(SET EXERCISE) Copy out the records from the line with "Task: Expand the Worldwide region dropdown" to the line with "(x=1708, y=168)", keeping every line. In the answers, shift each click coordinate by subtracting 128 from it.

## start

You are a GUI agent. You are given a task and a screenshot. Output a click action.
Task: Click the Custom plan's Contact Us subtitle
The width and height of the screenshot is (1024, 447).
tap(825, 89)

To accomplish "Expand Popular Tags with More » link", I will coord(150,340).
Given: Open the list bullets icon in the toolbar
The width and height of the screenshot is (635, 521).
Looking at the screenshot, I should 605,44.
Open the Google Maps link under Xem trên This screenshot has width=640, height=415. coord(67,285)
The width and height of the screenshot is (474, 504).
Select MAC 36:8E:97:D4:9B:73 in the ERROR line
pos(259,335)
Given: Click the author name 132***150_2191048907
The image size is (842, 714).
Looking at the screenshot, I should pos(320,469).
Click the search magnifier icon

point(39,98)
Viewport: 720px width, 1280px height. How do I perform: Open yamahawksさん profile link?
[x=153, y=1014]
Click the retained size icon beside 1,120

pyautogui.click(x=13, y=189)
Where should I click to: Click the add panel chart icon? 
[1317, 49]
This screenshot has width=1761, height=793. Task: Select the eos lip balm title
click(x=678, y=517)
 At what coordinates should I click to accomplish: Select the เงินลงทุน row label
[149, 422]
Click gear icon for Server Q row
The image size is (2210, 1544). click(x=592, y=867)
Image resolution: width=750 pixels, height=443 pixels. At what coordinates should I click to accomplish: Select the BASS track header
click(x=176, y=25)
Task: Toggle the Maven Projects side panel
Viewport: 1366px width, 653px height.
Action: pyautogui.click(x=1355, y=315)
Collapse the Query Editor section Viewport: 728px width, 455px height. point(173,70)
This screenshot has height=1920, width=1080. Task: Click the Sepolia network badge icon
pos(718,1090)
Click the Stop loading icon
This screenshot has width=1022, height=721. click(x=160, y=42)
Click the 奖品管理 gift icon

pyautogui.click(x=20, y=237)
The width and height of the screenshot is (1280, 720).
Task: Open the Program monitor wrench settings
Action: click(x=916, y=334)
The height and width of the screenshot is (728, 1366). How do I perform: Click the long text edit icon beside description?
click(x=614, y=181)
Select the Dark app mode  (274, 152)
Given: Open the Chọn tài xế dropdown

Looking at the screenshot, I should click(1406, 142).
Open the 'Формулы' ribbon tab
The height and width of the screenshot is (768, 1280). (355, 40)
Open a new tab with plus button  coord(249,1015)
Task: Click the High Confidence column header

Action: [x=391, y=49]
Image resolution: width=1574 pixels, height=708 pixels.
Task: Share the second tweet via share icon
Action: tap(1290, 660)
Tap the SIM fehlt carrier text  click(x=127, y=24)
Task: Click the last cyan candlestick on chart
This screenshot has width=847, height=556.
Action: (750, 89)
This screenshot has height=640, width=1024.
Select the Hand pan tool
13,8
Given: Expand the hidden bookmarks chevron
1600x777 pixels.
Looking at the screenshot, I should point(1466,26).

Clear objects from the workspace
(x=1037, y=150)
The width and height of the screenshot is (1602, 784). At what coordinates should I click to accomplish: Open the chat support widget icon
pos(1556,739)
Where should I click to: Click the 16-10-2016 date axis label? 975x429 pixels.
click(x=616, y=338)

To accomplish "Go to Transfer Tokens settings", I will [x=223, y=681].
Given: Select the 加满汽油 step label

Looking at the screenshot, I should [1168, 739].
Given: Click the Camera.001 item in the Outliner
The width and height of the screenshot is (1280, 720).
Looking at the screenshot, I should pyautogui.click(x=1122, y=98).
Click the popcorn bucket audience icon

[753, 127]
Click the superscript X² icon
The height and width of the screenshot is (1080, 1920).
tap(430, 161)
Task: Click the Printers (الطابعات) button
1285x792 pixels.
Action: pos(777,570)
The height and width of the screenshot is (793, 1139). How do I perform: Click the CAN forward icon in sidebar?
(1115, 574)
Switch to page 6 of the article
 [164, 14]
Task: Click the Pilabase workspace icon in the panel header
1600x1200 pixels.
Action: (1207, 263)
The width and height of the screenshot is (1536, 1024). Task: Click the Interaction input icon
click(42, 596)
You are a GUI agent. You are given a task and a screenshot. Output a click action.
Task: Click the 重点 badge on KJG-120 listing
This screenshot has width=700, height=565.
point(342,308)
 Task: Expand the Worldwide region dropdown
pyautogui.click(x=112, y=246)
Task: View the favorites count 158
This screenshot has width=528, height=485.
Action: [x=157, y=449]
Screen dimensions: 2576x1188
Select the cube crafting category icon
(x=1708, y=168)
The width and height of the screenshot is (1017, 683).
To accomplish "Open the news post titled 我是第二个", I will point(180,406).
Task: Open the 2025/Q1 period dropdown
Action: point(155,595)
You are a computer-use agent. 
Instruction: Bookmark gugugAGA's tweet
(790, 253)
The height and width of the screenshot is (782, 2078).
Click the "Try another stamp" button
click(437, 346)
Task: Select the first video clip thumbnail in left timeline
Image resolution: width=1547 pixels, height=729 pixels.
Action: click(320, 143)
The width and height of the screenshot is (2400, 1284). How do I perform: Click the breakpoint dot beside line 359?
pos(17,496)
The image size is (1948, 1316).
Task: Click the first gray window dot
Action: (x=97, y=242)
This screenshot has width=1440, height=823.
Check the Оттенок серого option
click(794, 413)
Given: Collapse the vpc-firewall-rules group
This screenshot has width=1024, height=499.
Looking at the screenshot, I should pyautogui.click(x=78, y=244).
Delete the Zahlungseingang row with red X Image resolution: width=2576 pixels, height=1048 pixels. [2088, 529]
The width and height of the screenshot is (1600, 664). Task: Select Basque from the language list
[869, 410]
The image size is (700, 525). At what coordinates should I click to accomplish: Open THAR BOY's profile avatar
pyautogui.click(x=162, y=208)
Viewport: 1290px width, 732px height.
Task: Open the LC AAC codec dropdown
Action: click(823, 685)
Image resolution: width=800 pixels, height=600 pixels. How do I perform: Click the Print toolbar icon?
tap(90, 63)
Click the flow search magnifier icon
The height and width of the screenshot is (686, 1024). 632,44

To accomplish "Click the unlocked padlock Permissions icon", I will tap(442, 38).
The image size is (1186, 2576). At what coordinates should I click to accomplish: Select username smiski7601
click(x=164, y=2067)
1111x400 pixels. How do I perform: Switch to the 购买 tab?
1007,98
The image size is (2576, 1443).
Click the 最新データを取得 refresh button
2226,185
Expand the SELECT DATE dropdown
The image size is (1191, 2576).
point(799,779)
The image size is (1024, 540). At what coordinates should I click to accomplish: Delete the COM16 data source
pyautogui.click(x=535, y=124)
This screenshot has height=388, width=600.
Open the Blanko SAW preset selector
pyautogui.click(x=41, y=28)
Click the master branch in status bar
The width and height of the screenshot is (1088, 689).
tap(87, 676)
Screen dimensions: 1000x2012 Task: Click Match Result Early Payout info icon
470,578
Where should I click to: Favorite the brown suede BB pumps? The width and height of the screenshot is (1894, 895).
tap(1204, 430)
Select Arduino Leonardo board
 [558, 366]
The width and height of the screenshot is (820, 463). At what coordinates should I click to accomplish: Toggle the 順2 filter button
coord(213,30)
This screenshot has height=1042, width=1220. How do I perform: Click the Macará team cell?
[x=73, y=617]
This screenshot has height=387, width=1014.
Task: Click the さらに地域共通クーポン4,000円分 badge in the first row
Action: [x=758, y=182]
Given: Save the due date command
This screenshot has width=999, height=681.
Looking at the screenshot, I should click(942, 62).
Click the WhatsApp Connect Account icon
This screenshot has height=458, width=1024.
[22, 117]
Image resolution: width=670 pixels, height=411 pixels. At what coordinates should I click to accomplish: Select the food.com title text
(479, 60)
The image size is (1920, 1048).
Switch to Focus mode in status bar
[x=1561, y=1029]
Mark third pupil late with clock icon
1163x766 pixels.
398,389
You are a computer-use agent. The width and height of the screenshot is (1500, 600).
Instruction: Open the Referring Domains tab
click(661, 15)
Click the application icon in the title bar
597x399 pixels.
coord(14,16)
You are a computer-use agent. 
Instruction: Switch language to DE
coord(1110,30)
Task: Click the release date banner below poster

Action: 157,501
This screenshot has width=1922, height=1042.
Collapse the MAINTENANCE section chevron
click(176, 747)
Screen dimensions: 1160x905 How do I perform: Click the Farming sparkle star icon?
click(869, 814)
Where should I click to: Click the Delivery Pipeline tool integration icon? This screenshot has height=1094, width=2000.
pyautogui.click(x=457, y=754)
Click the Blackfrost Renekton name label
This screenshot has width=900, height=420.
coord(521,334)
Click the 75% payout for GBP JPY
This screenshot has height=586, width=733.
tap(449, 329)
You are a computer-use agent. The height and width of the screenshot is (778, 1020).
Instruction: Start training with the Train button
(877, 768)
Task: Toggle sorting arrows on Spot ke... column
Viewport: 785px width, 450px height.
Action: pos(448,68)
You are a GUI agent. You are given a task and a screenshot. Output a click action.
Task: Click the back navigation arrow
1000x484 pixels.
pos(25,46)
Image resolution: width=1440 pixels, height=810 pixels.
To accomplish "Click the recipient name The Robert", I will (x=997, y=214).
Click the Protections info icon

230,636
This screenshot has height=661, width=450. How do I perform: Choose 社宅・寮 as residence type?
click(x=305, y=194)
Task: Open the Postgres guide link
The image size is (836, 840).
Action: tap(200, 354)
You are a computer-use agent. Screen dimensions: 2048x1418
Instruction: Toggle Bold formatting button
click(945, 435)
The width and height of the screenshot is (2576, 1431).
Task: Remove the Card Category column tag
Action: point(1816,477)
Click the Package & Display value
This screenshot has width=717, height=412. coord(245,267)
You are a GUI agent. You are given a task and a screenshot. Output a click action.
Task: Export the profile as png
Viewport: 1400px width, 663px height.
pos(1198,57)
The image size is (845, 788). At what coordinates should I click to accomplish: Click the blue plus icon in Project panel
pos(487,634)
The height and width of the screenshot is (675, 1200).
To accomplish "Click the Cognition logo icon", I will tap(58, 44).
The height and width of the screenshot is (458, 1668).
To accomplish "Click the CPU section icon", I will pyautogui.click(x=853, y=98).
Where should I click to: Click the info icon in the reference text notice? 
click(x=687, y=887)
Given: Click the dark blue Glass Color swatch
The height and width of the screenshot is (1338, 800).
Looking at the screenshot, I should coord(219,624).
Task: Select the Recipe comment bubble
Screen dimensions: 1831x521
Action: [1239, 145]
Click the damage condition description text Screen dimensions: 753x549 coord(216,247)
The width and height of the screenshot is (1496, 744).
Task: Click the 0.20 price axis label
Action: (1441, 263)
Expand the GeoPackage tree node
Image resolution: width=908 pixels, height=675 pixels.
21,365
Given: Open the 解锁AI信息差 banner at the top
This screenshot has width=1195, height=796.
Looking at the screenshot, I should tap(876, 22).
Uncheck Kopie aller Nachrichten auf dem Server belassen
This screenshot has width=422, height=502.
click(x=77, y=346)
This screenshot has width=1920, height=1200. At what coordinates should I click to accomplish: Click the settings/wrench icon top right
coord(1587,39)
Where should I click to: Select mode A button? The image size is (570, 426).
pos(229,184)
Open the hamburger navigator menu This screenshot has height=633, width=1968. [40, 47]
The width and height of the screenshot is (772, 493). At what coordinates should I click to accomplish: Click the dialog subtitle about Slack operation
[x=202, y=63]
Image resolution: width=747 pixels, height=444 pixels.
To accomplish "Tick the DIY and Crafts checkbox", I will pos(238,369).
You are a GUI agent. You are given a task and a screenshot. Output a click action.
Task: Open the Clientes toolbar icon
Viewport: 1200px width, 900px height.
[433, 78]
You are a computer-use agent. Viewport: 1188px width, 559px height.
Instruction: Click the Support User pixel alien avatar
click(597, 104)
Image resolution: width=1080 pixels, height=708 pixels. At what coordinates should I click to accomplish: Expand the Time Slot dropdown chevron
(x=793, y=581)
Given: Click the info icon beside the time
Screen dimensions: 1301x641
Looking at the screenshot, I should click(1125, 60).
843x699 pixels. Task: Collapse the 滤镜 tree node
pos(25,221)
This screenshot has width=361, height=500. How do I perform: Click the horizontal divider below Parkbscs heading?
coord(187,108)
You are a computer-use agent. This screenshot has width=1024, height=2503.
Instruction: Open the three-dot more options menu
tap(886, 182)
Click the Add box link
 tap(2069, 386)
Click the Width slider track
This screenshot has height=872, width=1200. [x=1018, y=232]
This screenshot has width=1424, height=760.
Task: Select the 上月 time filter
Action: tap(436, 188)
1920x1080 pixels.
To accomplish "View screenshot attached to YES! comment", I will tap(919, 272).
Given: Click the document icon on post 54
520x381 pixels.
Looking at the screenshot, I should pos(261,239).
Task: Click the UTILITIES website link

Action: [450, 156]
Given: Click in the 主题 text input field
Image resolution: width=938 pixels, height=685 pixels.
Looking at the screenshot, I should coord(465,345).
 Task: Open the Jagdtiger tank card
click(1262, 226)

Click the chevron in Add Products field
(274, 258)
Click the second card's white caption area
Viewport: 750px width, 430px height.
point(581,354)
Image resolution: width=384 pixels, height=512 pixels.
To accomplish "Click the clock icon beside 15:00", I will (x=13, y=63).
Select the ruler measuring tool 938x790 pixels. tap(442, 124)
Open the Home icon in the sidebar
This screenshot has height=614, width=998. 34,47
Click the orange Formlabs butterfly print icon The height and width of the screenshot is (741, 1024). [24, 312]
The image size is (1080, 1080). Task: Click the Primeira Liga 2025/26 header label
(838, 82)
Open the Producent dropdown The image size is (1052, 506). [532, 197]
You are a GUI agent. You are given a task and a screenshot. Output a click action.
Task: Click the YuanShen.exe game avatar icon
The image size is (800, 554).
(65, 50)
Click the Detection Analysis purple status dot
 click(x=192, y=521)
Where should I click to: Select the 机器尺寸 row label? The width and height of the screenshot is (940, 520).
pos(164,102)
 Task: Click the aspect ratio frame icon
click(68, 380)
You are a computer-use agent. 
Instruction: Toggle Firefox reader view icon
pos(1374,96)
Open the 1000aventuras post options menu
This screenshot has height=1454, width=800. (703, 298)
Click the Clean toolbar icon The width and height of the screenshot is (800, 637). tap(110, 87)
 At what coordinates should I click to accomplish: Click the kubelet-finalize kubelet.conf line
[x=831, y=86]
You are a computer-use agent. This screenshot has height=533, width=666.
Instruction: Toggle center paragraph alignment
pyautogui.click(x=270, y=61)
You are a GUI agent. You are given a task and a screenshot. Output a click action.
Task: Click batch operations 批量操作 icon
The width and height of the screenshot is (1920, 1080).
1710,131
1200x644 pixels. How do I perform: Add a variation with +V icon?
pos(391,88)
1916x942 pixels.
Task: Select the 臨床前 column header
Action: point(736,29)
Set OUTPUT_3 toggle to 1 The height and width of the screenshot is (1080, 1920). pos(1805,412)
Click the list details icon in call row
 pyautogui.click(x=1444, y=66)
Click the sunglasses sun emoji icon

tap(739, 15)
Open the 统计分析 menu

## end

(FINISHED EXERCISE)
 Task: Expand the Worldwide region dropdown
pyautogui.click(x=-16, y=118)
Task: View the favorites count 158
This screenshot has width=528, height=485.
Action: [x=29, y=321]
Screen dimensions: 2576x1188
Select the cube crafting category icon
(x=1580, y=40)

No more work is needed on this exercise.